The Forum
On the days I could fiddle ninepence out of Mam’s change when I did the errands, I would race down to the Forum Cinema, no matter what film was being shown. This was our bolthole, our escape from the sour face of school, work, or parents. It was our shrine to the imagination, its dream-like version of reality an antidote to the boredom which was Broxtowe. It was a haven for all the youth of the neighbourhood, and in the cold and stormy winters of the early 1940s it was as warm as a nest.
The reek of cigarette smoke floating over our heads was particularly comforting. The aroma of girls moistened by strategic dabs of Evening in Paris scent, bought at Woolworth’s for sixpence a phial, induced a kind of mass arousal in youths new to sex. If we couldn’t get off with a girl after this fragrant stimulus, we would take our disappointment out on the film. At moments of high passion on the screen some kid always farted. Others yelled obscene sex instructions to the dopey looking hero as he mooned over his virginal sweetheart.
On hungry evenings, when tea was a distant memory, meals on the screen tortured us. Why were Hollywood cakes always cliff-sized? And why were they always so rich and creamy when we needed a detective to find the grit-like currants in the thin slabs our mams brought home from the Co-op? There were times when we would have swapped those same mothers for a plate of Hollywood’s monumental confectionery.
Even worse, as we moved deeper into our teen years, was having to watch stars like Humphrey Bogart and Bette Davis light a king-sized cigarette then stub it out after just one casual puff. Light-puff-stub. Light-puff-stub. On and on it went in film after film, these legends wasting the world’s supply of cigarettes while the khaki-fingered addicts in the Forum scorched their lips on half an inch of Woodbine. But such torture was a price we were willing to pay. After all, it was the Golden Age of the cinema, and we its faithful acolytes.
To us, LIFE was spelled USA. The films taught us that it was an exotic land where every dad had the wherewithal to buy his kid a car the size of an aircraft carrier - where every kid might find the end of a rainbow.

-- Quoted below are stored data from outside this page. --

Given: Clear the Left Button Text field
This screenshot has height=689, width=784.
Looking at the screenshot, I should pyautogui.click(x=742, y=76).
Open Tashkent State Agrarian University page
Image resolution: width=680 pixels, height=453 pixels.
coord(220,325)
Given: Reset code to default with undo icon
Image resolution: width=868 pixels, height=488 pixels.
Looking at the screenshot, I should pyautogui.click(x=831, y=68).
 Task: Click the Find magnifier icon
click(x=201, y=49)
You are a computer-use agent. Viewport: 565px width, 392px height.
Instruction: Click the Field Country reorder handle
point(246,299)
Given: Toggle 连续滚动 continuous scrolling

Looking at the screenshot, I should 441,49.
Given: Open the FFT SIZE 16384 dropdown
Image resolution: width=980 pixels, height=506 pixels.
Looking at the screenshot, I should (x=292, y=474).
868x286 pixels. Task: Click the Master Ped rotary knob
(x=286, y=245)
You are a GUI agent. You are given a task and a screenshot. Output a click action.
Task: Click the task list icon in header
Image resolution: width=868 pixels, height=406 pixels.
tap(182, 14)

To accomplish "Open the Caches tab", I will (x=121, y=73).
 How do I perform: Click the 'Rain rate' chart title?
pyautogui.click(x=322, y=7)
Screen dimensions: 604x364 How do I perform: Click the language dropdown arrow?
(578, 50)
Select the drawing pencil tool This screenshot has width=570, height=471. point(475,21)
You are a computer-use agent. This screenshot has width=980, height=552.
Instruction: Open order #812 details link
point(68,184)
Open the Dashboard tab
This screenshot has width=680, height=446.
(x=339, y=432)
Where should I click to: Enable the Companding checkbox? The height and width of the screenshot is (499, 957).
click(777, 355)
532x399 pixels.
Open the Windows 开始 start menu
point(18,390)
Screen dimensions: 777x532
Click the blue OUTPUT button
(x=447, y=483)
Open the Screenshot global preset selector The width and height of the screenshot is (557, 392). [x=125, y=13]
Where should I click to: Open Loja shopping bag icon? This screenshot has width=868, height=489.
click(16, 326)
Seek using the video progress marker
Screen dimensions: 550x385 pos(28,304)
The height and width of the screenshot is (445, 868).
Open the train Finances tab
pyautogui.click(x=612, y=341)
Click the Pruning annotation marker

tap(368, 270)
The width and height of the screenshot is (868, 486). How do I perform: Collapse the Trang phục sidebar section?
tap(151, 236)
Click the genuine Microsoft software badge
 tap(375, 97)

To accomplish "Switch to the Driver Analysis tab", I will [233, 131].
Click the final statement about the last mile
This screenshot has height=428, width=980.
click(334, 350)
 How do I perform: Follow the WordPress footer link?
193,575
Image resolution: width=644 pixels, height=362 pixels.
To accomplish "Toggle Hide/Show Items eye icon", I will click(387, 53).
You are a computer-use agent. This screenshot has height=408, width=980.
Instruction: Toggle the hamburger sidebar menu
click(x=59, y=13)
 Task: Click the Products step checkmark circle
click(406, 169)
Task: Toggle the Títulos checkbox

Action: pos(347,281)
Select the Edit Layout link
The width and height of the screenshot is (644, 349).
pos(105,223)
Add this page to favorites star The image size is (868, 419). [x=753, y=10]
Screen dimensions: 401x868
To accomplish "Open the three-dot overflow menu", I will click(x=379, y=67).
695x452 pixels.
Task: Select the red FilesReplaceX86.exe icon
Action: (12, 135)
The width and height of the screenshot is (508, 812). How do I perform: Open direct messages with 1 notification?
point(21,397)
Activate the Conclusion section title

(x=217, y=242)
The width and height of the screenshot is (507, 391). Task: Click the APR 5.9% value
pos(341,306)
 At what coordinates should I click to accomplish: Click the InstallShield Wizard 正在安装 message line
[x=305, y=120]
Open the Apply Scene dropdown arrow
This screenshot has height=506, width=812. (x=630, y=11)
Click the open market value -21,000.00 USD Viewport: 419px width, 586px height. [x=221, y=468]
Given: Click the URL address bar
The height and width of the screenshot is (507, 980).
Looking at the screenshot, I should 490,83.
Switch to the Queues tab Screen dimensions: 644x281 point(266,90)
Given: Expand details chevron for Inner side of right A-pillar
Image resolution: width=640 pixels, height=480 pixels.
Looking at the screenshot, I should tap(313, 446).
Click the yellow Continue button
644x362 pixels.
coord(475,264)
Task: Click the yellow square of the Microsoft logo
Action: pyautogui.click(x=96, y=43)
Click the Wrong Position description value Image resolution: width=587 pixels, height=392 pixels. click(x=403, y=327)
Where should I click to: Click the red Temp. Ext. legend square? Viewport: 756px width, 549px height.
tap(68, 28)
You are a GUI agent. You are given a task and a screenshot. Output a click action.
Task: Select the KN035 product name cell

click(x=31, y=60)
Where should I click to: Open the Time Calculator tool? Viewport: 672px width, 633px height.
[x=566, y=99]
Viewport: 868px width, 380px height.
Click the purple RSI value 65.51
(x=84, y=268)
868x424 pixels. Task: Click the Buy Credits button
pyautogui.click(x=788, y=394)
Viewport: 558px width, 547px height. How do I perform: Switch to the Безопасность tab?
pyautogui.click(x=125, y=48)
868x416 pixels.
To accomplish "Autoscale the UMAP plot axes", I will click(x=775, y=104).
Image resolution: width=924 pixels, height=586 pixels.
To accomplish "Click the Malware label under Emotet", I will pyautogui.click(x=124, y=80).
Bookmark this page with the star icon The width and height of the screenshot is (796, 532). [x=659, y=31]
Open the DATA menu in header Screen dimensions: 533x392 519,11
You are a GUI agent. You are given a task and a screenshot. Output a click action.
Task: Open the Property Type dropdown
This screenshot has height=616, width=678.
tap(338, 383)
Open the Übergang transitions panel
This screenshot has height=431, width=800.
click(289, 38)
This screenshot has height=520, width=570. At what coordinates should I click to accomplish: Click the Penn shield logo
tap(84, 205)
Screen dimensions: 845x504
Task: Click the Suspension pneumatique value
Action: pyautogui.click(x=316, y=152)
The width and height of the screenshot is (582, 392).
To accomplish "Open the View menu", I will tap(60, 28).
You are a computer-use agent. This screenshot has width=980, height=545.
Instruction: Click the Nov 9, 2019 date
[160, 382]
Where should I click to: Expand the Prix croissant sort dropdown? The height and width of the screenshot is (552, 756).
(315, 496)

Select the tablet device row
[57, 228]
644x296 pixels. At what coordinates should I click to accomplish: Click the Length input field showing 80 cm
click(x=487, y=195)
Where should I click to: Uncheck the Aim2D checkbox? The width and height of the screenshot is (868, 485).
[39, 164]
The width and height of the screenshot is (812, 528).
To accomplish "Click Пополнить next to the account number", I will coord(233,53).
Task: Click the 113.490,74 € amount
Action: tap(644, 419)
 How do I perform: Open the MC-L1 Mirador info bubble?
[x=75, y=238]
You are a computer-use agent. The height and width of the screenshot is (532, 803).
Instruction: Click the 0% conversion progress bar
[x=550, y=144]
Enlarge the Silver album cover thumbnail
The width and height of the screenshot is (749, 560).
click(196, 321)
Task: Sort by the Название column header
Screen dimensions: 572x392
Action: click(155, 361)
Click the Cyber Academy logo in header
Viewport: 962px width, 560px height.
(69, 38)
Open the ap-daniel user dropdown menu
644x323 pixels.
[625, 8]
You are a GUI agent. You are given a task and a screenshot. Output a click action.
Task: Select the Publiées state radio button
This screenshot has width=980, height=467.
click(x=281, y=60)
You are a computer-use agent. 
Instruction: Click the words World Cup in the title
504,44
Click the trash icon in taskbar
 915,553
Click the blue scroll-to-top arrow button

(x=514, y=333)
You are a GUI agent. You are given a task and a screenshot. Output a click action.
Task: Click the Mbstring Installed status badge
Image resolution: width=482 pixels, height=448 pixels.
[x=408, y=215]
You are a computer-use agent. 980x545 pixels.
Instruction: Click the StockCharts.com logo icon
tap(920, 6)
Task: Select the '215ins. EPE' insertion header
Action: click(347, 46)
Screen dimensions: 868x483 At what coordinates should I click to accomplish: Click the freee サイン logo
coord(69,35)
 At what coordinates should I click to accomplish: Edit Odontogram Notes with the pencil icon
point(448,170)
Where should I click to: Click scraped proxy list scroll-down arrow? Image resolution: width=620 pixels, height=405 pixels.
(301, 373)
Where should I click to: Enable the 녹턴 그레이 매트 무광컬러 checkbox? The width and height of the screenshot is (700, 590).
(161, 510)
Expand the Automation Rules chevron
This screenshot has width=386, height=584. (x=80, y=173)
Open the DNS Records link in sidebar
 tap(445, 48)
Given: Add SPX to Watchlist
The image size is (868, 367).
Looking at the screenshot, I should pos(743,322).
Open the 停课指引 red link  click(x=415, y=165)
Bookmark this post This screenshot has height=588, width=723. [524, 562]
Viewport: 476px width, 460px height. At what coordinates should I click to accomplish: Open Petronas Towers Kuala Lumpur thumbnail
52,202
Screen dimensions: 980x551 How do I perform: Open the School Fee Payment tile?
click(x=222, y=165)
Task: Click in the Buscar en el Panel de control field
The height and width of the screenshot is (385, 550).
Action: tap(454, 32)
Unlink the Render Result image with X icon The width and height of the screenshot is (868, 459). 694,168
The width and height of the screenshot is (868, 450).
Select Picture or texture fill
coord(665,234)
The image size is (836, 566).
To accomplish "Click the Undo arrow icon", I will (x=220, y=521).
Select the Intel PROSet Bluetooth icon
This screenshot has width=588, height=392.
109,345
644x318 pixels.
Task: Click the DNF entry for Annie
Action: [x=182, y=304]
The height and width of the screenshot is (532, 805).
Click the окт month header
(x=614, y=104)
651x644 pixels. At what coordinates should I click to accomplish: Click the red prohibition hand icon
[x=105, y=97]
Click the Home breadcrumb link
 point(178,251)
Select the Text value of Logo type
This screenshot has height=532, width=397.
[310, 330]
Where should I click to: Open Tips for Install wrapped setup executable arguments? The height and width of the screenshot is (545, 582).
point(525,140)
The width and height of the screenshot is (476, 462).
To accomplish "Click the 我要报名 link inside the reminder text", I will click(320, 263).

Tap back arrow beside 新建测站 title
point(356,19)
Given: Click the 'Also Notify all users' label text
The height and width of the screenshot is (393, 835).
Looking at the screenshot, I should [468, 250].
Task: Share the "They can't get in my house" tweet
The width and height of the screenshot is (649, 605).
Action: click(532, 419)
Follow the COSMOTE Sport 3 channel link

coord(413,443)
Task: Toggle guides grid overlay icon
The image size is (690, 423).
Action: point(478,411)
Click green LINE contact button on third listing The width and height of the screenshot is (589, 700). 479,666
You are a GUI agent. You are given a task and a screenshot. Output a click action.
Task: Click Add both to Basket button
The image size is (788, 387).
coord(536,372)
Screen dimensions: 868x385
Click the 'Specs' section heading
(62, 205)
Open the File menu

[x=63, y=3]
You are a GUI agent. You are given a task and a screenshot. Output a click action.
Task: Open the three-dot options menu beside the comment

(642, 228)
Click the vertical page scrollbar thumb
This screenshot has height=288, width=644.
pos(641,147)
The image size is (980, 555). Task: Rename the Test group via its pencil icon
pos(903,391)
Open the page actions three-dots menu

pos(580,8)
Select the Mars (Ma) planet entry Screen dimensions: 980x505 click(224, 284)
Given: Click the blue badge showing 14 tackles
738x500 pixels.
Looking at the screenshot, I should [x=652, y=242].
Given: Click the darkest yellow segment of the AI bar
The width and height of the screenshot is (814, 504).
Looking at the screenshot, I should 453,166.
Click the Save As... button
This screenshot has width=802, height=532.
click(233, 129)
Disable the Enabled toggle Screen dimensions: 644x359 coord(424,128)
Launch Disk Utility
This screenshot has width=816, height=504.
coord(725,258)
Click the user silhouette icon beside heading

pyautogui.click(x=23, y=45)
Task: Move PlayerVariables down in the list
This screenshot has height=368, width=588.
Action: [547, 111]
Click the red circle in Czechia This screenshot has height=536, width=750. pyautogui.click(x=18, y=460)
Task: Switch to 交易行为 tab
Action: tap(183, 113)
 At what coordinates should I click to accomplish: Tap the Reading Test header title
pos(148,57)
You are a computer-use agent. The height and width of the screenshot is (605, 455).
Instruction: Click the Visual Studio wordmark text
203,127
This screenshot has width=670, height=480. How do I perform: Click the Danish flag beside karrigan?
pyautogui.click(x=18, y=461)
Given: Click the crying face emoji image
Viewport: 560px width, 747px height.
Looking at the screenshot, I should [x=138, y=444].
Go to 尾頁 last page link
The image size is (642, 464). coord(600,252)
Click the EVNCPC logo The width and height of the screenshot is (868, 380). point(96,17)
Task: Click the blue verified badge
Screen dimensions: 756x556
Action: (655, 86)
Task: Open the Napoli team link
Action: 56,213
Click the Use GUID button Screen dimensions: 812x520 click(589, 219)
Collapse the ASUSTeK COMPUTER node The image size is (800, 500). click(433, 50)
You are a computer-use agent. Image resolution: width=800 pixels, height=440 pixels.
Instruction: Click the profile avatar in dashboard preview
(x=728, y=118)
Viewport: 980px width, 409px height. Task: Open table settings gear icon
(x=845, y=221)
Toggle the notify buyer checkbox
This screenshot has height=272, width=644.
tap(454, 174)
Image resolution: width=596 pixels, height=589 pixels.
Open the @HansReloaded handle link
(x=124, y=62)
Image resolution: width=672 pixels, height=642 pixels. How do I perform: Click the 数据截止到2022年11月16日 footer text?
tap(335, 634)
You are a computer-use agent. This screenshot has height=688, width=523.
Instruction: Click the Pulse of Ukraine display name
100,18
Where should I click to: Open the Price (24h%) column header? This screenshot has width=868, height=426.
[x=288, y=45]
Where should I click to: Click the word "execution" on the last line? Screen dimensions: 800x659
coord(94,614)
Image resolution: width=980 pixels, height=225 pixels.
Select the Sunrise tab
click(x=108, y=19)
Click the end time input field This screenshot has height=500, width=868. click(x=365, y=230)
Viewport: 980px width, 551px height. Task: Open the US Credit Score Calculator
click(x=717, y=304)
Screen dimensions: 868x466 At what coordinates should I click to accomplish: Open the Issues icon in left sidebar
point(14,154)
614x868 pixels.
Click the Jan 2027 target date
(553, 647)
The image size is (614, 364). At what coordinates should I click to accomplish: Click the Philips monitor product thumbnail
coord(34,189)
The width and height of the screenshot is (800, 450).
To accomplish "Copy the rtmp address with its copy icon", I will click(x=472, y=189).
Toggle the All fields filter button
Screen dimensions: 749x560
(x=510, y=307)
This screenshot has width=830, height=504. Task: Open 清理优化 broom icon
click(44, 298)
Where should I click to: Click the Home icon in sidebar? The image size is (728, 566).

Even the street bums of the Bowery and the share-croppers of Oklahoma had an apple-pie time and struck it rich somewhere along the highway. In the USA, everybody wins in the end. That’s how Hollywood showed it up there on the hypnotic screen of the Forum. How many times did we see the Jewish kid from the ghetto pound on the rented piano until he was recognised as the genius who wrote the melodies nobody could forget? And that skinny brat with the pigtails and the wire on her teeth, the one who looked like Judy Garland or Gloria De Haven - how many times was she transformed into a wide-eyed, beautiful Broadway star? Yes, the beautiful was possible in the USA. That’s what the Forum showed us, and what we wanted to believe.